• [Goal of the exercise] Your task is to write out every line of the data exactly. Drop the pictures.

Recorded data
* * *

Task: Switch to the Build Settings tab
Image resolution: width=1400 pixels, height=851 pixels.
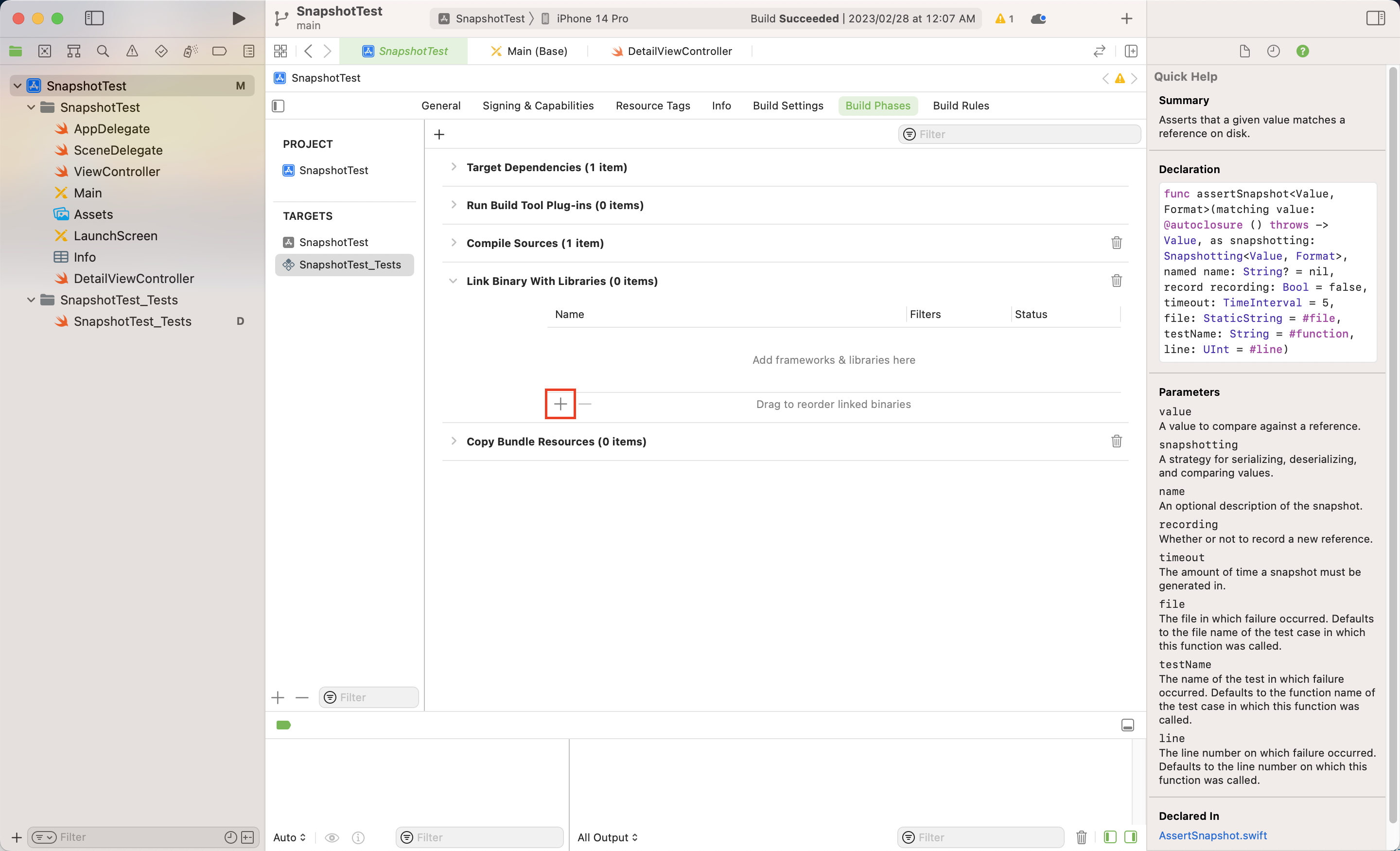Action: 788,106
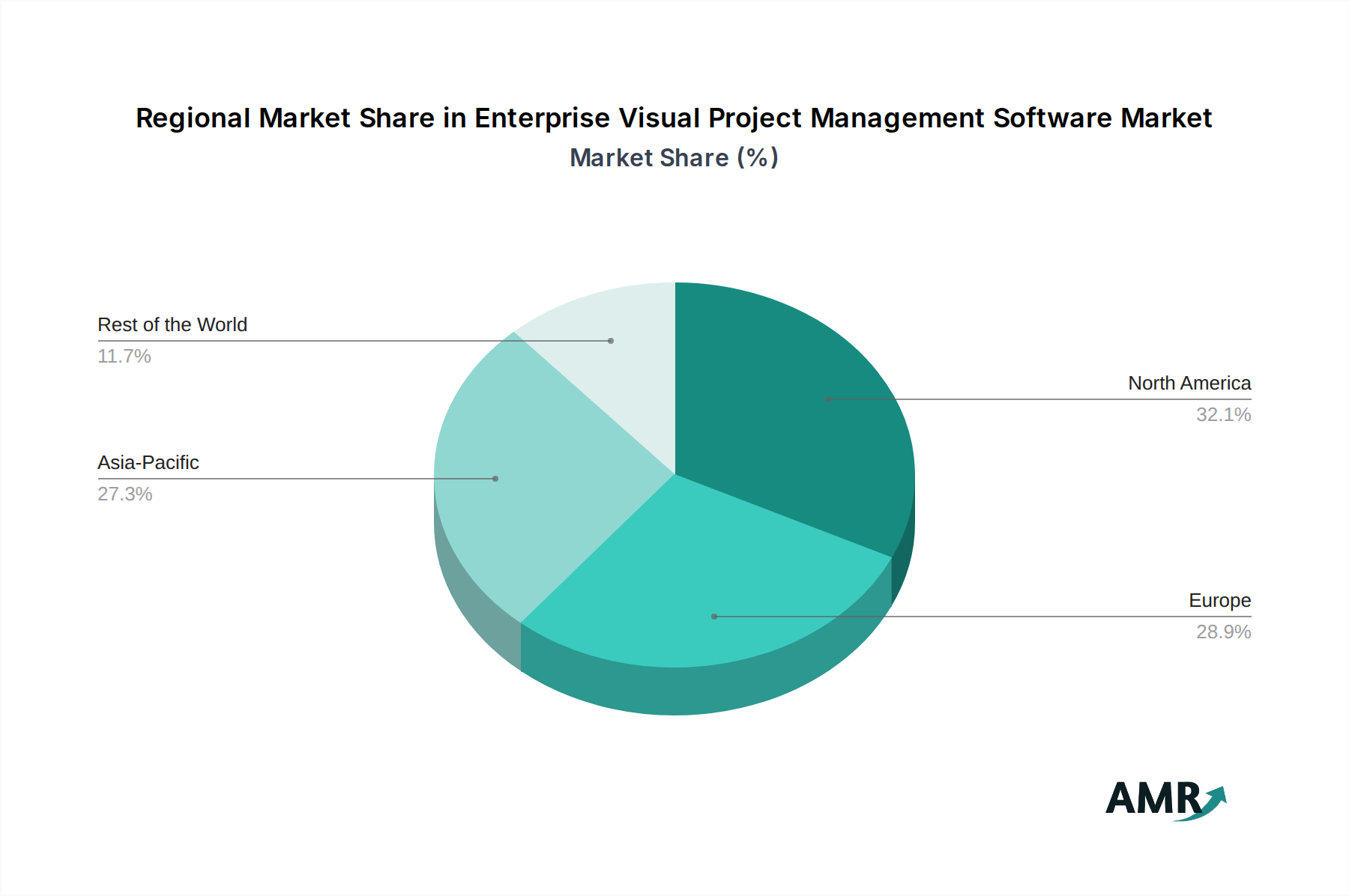Click the Market Share (%) subtitle
Screen dimensions: 1349x896
click(x=674, y=158)
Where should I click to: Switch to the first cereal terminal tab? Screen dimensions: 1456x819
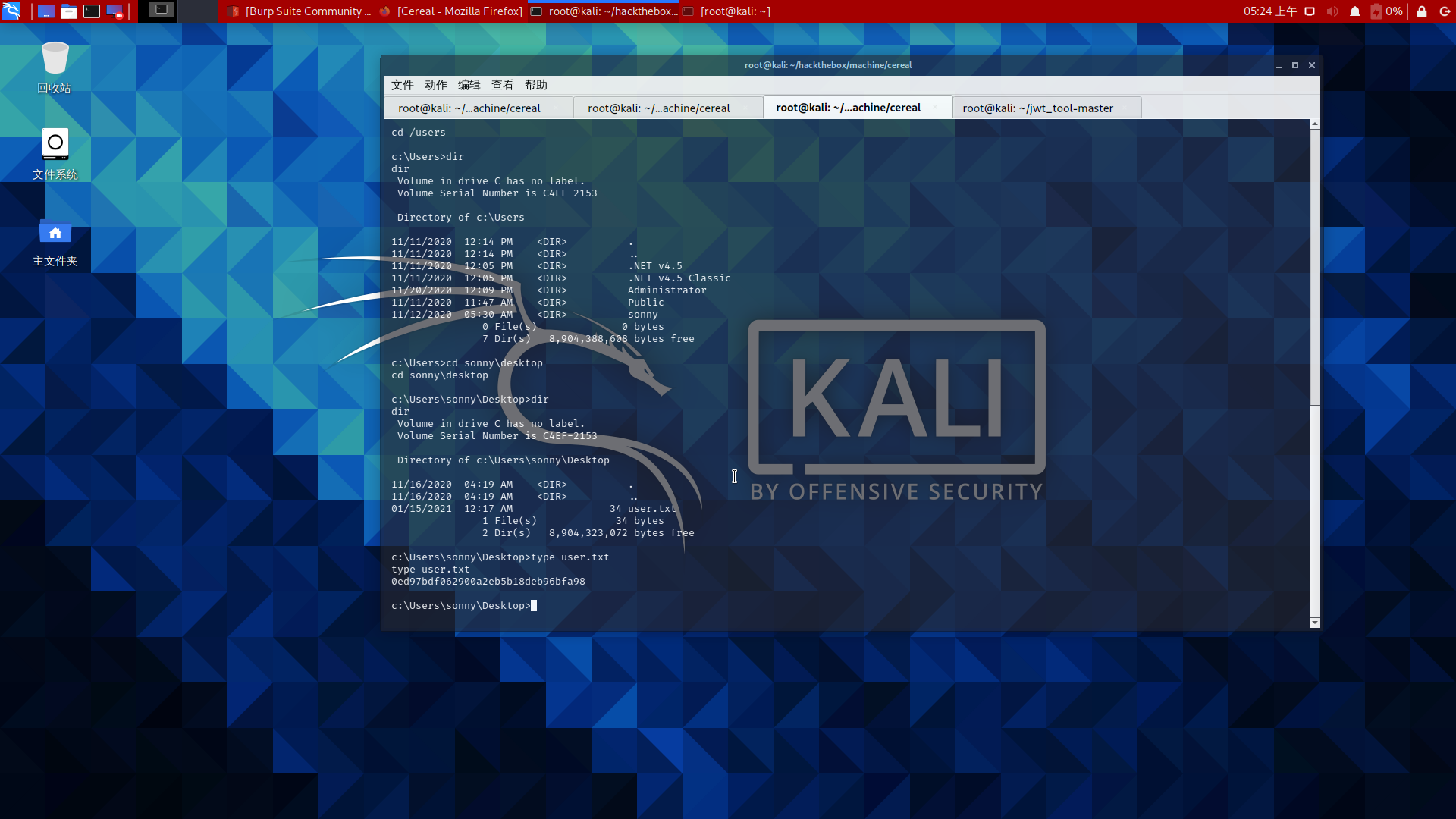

* * *

• [Reply to the exercise]
Task: Switch to the Build Settings tab
Image resolution: width=1400 pixels, height=851 pixels.
Action: 788,106
Click the Market Share (%) subtitle
Screen dimensions: 1349x896
click(x=674, y=158)
Where should I click to: Switch to the first cereal terminal tab? Screen dimensions: 1456x819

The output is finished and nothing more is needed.